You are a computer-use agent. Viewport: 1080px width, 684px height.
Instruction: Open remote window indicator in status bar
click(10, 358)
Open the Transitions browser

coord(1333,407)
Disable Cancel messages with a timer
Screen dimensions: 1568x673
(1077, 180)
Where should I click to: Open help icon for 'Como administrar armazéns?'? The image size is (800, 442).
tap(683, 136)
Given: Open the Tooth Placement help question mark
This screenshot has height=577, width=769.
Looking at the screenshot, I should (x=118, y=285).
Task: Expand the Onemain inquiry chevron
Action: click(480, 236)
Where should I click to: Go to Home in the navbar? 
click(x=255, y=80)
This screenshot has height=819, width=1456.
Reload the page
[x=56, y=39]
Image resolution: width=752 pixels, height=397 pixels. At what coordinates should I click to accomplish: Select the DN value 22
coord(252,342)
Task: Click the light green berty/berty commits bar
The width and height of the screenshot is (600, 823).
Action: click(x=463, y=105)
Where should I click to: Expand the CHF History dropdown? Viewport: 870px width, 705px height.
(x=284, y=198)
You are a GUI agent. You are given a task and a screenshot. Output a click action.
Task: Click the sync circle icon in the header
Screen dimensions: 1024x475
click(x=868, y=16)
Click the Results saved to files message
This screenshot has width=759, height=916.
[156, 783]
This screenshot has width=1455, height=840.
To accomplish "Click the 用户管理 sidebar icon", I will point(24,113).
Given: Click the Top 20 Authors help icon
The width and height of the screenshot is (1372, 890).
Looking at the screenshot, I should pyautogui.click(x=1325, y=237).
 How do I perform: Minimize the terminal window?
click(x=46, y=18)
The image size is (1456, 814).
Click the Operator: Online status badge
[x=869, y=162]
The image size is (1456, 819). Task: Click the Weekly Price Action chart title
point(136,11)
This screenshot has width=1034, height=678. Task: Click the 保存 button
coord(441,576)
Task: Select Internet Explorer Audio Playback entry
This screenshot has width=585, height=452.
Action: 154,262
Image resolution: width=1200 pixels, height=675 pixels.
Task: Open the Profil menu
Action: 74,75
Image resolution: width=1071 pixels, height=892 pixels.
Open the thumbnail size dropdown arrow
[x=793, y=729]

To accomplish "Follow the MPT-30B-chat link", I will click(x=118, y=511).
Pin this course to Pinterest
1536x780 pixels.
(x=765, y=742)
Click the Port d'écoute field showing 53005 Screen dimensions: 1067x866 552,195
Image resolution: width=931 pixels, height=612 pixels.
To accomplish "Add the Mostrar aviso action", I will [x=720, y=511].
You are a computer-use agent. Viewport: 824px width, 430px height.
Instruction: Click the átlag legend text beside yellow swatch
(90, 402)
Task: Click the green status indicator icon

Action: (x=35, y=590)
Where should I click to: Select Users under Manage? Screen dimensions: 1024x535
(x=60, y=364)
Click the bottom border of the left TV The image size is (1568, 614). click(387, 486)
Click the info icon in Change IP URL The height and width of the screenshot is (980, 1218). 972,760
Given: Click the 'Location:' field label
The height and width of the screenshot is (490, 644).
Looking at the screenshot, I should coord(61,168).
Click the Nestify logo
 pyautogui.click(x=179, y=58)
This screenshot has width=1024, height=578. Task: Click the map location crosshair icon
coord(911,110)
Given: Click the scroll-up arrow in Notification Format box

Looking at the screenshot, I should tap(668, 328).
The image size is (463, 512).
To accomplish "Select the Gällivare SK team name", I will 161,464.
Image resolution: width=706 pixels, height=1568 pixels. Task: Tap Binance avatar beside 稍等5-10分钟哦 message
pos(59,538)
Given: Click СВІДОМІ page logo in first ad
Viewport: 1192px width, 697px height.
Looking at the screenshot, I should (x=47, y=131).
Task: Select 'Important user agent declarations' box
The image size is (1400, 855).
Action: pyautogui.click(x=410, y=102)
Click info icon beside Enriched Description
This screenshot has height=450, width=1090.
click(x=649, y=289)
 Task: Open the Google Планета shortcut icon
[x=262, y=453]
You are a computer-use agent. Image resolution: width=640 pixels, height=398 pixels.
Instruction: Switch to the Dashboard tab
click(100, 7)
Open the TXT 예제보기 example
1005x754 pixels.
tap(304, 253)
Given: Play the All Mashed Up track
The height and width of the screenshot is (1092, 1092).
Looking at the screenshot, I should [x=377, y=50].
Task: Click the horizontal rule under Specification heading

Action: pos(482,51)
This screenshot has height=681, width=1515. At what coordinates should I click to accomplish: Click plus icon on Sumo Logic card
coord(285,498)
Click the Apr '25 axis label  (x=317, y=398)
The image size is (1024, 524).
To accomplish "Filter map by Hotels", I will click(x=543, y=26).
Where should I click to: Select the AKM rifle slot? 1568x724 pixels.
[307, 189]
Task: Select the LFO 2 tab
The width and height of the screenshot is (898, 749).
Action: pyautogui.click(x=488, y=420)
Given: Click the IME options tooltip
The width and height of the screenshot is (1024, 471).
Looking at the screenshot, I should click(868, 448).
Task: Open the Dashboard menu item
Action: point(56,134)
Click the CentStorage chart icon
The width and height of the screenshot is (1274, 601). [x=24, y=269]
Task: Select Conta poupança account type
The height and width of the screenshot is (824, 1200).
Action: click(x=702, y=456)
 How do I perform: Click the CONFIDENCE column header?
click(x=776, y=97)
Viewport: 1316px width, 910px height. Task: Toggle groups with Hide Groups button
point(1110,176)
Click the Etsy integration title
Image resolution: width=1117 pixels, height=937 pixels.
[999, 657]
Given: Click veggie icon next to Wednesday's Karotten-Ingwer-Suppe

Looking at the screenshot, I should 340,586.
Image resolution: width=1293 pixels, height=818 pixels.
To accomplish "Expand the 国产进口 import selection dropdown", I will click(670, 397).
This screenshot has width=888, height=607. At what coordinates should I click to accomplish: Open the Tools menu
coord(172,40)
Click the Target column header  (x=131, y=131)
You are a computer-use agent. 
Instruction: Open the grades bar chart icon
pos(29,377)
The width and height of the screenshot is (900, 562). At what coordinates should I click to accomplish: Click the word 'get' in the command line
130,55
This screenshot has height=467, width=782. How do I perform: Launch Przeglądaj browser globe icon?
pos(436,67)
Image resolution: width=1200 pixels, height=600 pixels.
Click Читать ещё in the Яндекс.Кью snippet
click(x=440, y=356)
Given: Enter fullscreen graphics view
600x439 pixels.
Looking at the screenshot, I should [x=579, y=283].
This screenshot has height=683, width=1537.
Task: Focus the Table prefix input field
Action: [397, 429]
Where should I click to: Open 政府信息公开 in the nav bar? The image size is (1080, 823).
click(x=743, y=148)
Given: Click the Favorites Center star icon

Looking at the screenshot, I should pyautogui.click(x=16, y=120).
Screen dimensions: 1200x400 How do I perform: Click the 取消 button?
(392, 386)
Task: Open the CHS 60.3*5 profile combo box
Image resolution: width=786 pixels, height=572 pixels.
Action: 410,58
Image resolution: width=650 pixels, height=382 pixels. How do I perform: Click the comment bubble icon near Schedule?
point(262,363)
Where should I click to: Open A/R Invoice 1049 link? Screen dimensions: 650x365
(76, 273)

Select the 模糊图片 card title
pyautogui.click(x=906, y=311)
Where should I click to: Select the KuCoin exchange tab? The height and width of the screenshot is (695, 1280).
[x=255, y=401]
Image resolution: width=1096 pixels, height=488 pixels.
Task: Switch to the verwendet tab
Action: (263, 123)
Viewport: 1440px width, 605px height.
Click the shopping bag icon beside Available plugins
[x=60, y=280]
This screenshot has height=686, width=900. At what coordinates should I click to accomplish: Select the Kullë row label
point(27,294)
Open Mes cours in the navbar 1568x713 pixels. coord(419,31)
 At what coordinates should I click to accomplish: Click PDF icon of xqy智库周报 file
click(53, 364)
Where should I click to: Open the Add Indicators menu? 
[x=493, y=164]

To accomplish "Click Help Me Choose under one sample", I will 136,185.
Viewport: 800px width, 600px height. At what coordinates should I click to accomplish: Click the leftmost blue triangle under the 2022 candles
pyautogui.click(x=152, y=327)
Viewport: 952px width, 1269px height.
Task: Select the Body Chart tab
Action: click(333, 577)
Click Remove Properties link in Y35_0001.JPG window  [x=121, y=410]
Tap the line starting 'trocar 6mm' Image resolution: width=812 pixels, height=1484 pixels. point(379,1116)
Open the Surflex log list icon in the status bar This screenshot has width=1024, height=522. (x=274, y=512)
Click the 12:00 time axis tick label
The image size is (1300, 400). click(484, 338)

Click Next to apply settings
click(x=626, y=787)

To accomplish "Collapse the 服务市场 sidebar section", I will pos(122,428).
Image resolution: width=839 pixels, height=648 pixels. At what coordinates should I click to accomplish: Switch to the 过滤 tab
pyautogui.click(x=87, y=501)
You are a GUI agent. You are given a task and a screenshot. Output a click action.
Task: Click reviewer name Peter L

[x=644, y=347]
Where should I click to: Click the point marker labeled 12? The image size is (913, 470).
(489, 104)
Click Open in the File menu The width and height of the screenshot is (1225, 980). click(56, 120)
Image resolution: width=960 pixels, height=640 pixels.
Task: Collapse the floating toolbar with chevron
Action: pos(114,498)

· · ·

What the exercise asks: Go through the entries above and copy each line with "computer" in it.

Output of the exercise:
You are a computer-use agent. Viewport: 1080px width, 684px height.
You are a computer-use agent. Viewport: 824px width, 430px height.
You are a computer-use agent. Image resolution: width=640 pixels, height=398 pixels.
You are a computer-use agent. 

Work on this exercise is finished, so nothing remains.